One day, I went to Carla’s apartment after work and Woody was there. He didn’t leave when I arrived, and it didn’t seem like he was going to leave. I sat there waiting for him to go. He didn’t. He lit a joint and passed it to me. Time became interminable. It would not move. Finally, Carla said that she and Woody were busy and I could come back tomorrow. I laughed because I thought she was joking. Woody said something I couldn’t, or wouldn’t hear. I picked up the ashtray that Carla had made in pottery class and hurled it at Woody’s head. It opened a bloody gash over his eyebrow. Carla was upon me, biting my ear. For the first time in my life I hit a woman, knocking Carla across the room. Gwen came out of her room where I guess she had been listening. I raised my fist to her. “Don’t you fuckin’ move.” Tears were streaming down my face. I felt woeful and powerful at the same time. I turned my attention to Woody. “If you don’t like the way I treat my woman, stand up and I’ll kick your ass the way it deserves to be, you big pussy.” I had been reading Bukowski for the past year, so I knew exactly how to behave in this type of situation. Thank goodness I wasn’t reading Truman Capote.
11.
I worked from 2 to 10 p.m., and Carla worked days, so we didn’t see each other as much as I would have liked. We often met at Vesuvios on Columbus Avenue (next to City Lights Books) for a mid-day liquid lunch. (I wonder if our initials are still carved into the back wall by the bathroom?) My job title was Assistant Cafeteria Manager, but I was more of a dishwasher/janitor than anything else. The daytime cafeteria staff was a gang of surly ex-cons who made no secret of their contempt of my white college educated ass, though contempt is not a word any of them would use to describe their feelings regarding my ass. Rudy, the oily cafeteria manager did not attempt to hide his loathing for my existence. He operated the cafeteria as his personal fiefdom, often taking young office workers into his office for “personal consultation” as he called it. The employees called it the United Filipino Bank, because the office staff was comprised predominantly of Filipinos. The office workers were a noisy lot, generally good natured, but prone to dramatics, particularly the males. I can’t tell you how many slap fights I broke up during my time in the cafeteria. Another annoying habit of the clientele was their inability to master the finer points of microwave cooking. Apparently, fertilized chicken eggs are a delicacy in the Philippines. Yet, did they have to microwave them to the point of combustion, leaving me the job of scraping exploded chicken fetus parts out of the microwave?

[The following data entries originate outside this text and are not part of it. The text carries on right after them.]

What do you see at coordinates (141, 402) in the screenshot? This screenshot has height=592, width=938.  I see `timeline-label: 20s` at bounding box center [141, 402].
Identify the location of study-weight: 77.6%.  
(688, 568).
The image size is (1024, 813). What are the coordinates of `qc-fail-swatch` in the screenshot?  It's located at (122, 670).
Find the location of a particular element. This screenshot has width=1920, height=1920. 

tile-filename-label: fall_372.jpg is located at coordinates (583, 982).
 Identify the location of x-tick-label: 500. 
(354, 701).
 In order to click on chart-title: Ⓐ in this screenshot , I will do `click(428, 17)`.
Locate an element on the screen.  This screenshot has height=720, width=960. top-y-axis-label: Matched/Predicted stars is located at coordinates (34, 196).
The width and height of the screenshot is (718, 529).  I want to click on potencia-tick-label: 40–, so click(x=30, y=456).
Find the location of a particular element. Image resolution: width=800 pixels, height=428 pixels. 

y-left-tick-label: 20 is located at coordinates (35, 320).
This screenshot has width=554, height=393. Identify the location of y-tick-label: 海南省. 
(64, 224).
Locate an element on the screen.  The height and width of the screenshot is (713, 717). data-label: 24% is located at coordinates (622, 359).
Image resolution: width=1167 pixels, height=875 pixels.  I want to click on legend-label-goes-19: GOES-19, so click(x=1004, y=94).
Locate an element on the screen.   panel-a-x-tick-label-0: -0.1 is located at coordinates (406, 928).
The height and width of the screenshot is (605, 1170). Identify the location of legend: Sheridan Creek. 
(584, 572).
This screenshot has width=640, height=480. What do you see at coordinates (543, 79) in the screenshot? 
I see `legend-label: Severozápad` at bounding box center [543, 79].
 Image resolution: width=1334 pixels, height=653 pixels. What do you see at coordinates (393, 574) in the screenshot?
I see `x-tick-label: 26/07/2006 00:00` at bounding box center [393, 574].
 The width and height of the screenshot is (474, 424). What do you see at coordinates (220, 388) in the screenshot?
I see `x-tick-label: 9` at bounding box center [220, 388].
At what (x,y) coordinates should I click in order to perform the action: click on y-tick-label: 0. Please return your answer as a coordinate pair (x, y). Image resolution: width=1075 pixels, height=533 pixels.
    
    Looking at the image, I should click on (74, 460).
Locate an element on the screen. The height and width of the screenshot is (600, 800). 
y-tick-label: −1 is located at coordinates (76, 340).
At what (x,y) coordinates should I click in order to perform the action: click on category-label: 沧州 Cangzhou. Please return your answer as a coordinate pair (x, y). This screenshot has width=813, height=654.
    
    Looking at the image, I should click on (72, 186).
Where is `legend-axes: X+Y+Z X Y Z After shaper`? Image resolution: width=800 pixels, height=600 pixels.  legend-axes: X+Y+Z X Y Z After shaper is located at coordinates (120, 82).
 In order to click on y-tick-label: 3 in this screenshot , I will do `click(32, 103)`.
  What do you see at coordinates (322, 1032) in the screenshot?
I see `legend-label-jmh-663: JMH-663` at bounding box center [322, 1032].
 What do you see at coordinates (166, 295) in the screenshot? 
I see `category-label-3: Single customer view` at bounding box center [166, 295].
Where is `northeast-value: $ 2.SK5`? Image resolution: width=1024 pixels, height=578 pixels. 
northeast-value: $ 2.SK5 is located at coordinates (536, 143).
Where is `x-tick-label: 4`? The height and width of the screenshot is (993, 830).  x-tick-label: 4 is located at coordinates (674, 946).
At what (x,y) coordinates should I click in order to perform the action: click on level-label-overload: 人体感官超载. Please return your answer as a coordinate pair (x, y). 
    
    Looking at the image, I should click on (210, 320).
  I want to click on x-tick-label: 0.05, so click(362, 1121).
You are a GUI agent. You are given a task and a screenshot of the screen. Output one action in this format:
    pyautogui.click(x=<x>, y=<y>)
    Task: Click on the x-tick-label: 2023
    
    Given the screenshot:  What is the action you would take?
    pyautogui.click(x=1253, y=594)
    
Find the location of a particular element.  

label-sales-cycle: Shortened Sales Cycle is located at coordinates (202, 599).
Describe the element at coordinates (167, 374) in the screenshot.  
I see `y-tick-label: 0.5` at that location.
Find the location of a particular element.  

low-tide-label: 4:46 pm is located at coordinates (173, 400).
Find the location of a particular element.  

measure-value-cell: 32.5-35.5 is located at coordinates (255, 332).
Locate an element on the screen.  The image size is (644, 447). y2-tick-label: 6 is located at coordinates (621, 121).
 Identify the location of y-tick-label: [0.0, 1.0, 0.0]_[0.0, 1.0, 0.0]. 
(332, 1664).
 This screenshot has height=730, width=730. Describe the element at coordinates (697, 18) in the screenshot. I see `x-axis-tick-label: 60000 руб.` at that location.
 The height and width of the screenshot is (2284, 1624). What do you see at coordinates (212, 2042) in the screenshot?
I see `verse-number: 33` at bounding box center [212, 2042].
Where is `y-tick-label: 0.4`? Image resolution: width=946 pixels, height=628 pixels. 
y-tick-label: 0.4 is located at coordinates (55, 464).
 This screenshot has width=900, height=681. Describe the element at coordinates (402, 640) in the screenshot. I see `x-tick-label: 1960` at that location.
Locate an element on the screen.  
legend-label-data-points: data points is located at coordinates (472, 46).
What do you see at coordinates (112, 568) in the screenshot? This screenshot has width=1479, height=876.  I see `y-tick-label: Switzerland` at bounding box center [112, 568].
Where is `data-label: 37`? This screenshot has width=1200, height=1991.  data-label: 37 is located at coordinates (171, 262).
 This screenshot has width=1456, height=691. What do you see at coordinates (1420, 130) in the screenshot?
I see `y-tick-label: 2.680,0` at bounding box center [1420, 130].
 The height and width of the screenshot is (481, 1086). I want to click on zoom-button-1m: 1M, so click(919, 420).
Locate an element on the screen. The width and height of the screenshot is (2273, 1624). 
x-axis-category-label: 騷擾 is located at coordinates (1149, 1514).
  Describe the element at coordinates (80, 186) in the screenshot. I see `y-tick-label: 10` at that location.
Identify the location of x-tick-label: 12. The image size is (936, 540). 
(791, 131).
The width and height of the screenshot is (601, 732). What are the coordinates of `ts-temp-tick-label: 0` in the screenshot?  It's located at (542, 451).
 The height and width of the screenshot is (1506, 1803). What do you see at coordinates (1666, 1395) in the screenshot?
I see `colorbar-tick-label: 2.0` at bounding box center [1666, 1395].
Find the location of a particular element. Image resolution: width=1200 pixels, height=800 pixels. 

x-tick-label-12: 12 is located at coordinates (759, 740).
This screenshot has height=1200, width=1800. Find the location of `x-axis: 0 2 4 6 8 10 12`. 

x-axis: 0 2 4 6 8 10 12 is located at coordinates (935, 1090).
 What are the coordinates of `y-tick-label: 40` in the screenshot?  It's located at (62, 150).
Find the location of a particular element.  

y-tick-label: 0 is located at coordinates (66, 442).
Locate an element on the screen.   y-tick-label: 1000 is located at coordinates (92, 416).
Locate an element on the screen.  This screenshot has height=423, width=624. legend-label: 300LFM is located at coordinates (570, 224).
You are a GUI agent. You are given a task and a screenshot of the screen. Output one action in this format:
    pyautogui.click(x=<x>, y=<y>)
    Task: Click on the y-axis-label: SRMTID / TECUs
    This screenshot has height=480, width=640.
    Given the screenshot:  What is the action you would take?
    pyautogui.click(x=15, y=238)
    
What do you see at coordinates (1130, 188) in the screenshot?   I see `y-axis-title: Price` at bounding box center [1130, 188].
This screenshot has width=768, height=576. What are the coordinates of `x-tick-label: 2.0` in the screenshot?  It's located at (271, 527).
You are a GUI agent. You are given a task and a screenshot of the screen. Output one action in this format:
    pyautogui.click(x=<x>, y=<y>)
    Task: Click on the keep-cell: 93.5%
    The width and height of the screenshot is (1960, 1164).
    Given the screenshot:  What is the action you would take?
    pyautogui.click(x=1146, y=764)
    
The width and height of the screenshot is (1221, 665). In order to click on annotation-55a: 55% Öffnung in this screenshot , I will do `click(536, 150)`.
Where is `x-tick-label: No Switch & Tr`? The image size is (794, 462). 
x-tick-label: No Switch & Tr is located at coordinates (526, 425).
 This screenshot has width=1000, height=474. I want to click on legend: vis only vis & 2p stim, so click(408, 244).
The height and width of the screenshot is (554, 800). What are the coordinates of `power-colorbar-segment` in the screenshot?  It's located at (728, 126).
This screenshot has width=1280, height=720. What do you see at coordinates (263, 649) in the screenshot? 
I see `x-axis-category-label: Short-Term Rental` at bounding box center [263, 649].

The only non-Filipino workers who utilized the cafeteria were Rudy, Paco the cook, Willie the other cook, Manny the dishwasher, Leroy the security guard (by the way, the only white Leroy I ever encountered), Mo the Palestinian janitor, who was as friendly as could be but loved to argue Mid-East politics (a pastime I still have no taste for), and me. I was not so shocked one day to open The San Francisco Chronicle and see a photo of Rudy, Paco, Willie, Manny, and Leroy being led away in handcuffs under the headline “Drug Kingpin Busted.” When I got to work I was immediately promoted to Cafeteria Manager and told not to talk to the press. The President of United California Bank personally came in to the employees cafeteria to congratulate me. I was given a 25 cent an hour raise. The next day I quit.